BY Michael Koortbojian
2020-01-21
Title | Crossing the Pomerium PDF eBook |
Author | Michael Koortbojian |
Publisher | Princeton University Press |
Pages | 256 |
Release | 2020-01-21 |
Genre | Art |
ISBN | 069119503X |
"The Romans' early establishment of the sanctity of their city and the desire to protect it -- from not only the ravages of military conflict beyond its confines but the dangers of authoritarian rule at home -- took a variety of forms, legal, political, and military. These were codified in social practices, and thus established behaviors and rituals that, as they set these practices in the public eye, served as a continuing self-justification of Rome's growing dominance in the Mediterranean world.
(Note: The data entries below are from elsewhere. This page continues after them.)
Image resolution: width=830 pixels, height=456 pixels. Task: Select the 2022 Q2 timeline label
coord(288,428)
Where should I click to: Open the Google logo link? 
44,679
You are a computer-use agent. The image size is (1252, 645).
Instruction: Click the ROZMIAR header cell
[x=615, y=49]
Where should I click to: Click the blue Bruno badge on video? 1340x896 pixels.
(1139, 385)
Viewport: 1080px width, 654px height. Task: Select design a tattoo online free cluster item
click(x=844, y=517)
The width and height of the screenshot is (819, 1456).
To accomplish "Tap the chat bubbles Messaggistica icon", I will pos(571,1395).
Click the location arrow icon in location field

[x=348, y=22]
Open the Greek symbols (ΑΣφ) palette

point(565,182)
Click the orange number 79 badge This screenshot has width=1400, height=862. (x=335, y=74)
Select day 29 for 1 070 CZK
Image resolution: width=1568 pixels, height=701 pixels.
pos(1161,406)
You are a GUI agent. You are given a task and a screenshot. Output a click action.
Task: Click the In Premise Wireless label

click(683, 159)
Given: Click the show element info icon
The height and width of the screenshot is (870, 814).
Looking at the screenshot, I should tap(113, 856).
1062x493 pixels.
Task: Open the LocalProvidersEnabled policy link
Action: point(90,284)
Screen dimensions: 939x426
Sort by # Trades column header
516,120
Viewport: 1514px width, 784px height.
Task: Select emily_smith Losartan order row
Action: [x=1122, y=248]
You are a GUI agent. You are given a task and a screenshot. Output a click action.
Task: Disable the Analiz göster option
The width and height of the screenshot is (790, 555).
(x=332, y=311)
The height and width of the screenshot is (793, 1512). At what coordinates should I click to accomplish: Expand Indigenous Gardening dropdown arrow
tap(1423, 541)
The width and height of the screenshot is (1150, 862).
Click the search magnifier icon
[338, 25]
Koortbojian examines the transformation of Rome from Caesar to Constantine from several different points of view to reveal the primordial distinction between matters civic and military, and how the 'crossing of the pomerium,' the evanescent boundary that divided them, provided the crux of a historical interpretation of distinctly Roman endeavors. Koortbojian sets the background and then expands upon the long-vexed problem of the presence of men at arms in the city of Rome; long-standing legal and political practices that were adapted in the face of new military engagements and the crisis of civil war; and how Roman commanders attended to established religious practices while on campaign, and how those practices mirrored traditional customs and inverted the manner of their performance so as to acknowledge a profound Roman distinction between civic and military acts. As a whole, the book demonstrates how certain fundamental principles of law, politics, and military life -- and the practices that followed from them -- were interwoven in a narrative of continuity and change across three centuries of Roman imperial rule"
BY Lorenzo Zamboni
2020-12-18
Title | Crossing the Alps PDF eBook |
Author | Lorenzo Zamboni |
Publisher | |
Pages | 400 |
Release | 2020-12-18 |
Genre | |
ISBN | 9789088909610 |
This is the first comprehensive overview on Iron Age urbanism south and north of the Alps.
BY Richard Dobson
2020-05-05
Title | Border Crossings PDF eBook |
Author | Richard Dobson |
Publisher | Grosvenor House Publishing |
Pages | 472 |
Release | 2020-05-05 |
Genre | Travel |
ISBN | 1839751118 |
When Richard Dobson toured the border county of Herefordshire in 2005, following in the footsteps of Victorian artist Henry Thornhill Timmins, he recorded the experience in his subsequent book In My Own Time. Join him in his latest tour as he describes, in their words, what earlier writers discovered as they travelled through the Welsh Marches, even before the word 'tourism' was first used.